3. Acquire small auxiliary datasets to enhance forced-choice scores. Have already got forced-choice information? Acquire simply ~100 paired forced-choice and response set scores to estimate the interpretation matrix (hat{mathbf{F}}). Our experiments present this small funding allows significantly better choose choice (Discovering 3 above).
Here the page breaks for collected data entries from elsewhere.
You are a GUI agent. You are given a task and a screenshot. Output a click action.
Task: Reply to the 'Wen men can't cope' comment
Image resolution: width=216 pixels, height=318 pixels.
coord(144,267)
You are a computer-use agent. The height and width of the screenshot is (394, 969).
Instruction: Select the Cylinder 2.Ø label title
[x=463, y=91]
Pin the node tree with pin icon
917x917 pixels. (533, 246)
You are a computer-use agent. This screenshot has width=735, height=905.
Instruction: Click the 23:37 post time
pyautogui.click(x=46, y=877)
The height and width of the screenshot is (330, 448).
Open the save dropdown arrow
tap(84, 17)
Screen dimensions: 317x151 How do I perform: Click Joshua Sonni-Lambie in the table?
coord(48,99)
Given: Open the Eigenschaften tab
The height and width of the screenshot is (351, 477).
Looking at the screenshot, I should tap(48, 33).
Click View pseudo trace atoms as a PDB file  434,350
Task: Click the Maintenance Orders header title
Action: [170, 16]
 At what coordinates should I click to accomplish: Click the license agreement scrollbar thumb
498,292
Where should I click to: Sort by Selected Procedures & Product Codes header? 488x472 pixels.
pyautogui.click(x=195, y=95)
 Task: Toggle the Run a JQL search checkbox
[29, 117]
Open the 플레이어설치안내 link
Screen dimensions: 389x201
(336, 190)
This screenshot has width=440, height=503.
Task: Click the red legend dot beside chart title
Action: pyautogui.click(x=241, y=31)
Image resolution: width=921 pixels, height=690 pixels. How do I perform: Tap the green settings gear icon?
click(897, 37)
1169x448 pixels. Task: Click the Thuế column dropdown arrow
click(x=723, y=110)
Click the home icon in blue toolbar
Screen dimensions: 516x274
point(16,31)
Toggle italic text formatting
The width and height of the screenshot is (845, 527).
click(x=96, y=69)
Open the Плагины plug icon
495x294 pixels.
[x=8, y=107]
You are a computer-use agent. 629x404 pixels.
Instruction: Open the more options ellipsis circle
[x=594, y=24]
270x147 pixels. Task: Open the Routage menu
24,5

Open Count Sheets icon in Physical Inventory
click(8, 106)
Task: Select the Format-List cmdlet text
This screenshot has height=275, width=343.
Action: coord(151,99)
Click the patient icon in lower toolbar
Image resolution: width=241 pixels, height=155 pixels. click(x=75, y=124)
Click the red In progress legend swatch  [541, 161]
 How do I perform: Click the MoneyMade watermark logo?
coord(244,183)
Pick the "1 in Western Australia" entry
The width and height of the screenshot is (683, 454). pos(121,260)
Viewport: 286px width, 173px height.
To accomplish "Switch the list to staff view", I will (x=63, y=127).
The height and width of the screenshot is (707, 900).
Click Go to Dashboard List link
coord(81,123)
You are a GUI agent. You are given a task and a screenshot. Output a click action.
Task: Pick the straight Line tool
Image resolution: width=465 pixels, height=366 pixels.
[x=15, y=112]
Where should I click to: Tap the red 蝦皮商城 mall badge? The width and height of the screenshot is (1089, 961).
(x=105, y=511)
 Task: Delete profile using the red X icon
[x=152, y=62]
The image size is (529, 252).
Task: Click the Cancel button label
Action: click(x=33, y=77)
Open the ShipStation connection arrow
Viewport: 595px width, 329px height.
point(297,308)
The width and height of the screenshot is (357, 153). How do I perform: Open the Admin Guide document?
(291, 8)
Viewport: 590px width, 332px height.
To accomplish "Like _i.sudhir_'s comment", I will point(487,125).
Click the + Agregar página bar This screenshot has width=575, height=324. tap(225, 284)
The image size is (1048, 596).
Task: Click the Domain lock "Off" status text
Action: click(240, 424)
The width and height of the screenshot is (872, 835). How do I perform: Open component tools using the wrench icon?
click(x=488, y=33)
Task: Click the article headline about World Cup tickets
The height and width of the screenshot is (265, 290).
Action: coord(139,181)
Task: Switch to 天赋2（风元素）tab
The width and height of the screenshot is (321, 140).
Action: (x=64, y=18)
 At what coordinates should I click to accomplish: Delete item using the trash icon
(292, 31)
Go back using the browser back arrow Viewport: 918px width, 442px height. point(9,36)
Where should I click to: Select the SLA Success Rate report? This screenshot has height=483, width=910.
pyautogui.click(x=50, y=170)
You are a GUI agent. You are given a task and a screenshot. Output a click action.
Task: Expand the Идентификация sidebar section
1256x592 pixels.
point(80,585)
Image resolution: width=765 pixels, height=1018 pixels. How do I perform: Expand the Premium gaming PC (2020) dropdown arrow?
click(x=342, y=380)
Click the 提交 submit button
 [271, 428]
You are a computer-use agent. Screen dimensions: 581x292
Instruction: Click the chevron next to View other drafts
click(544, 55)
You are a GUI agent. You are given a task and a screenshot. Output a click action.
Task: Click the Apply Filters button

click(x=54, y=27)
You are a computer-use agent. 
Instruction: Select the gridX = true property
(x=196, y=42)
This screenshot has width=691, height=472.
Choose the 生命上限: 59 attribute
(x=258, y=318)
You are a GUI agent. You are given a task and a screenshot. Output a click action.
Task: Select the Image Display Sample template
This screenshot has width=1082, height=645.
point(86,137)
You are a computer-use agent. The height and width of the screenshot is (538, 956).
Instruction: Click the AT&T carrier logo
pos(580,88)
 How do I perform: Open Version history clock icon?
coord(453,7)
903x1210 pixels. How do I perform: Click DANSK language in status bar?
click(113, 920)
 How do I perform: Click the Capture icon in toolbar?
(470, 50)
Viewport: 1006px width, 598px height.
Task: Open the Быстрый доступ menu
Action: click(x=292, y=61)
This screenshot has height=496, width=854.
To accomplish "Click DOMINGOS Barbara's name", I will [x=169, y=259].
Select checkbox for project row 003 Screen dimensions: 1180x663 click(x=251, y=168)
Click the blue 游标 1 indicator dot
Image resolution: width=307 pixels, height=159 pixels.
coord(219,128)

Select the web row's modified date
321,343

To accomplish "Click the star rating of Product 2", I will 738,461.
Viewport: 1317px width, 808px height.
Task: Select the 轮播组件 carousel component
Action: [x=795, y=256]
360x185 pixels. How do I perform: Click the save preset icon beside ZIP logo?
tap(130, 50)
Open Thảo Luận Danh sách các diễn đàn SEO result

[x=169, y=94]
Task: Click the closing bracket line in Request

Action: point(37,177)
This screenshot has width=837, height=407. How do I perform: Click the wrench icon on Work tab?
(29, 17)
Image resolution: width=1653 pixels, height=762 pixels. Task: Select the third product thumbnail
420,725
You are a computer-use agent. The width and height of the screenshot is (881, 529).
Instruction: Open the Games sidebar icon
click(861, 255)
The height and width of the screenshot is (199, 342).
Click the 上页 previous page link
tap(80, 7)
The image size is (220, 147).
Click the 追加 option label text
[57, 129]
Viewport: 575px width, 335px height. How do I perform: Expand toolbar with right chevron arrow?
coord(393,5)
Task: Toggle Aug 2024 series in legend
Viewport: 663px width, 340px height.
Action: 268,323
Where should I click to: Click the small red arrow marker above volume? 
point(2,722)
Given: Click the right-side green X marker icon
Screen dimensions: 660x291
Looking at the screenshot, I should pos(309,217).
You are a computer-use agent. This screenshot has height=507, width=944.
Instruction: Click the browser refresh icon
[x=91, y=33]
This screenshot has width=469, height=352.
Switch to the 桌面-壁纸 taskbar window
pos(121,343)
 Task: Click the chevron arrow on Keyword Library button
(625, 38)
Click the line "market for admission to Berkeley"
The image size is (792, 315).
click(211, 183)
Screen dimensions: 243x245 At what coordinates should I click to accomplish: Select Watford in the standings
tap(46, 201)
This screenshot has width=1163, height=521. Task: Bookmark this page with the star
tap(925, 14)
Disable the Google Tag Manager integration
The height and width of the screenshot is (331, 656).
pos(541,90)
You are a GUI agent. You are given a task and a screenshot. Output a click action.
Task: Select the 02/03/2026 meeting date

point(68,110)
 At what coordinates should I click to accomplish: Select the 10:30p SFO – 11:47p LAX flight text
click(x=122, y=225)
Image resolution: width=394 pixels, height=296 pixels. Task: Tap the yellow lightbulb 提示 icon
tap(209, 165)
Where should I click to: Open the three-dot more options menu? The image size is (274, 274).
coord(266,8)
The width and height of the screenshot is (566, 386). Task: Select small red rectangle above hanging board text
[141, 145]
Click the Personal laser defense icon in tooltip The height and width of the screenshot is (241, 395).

Take a look at our GitHub tutorial for implementation particulars.
4. In case you should use forced-choice, select distributional metrics rigorously. Our outcomes persistently present KL-Divergence within the human→choose path (not choose→human) performs finest amongst forced-choice human–choose settlement metrics. Keep away from categorical metrics like Hit-Charge, that are unreliable beneath score indeterminacy.
Wish to study extra or do that strategy out for your self? Discover our implementation and quickstart tutorial on GitHub!
Acknowledgements: This weblog submit relies on our NeurIPS 2025 paper Validating LLM-as-a-Choose Programs beneath Ranking Indeterminacy, co-authored with Solon Barocas, Hannah Wallach, Kenneth Holstein, Steven Wu, and Alexandra Chouldechova. Many due to my co-authors and to members of the Sociotechnical Alignment Middle (STAC) at Microsoft Analysis for invaluable suggestions on early drafts of this work. Moreover, many due to Wayne Chi and Kiriaki Fragkia for useful suggestions on earlier variations of this weblog submit.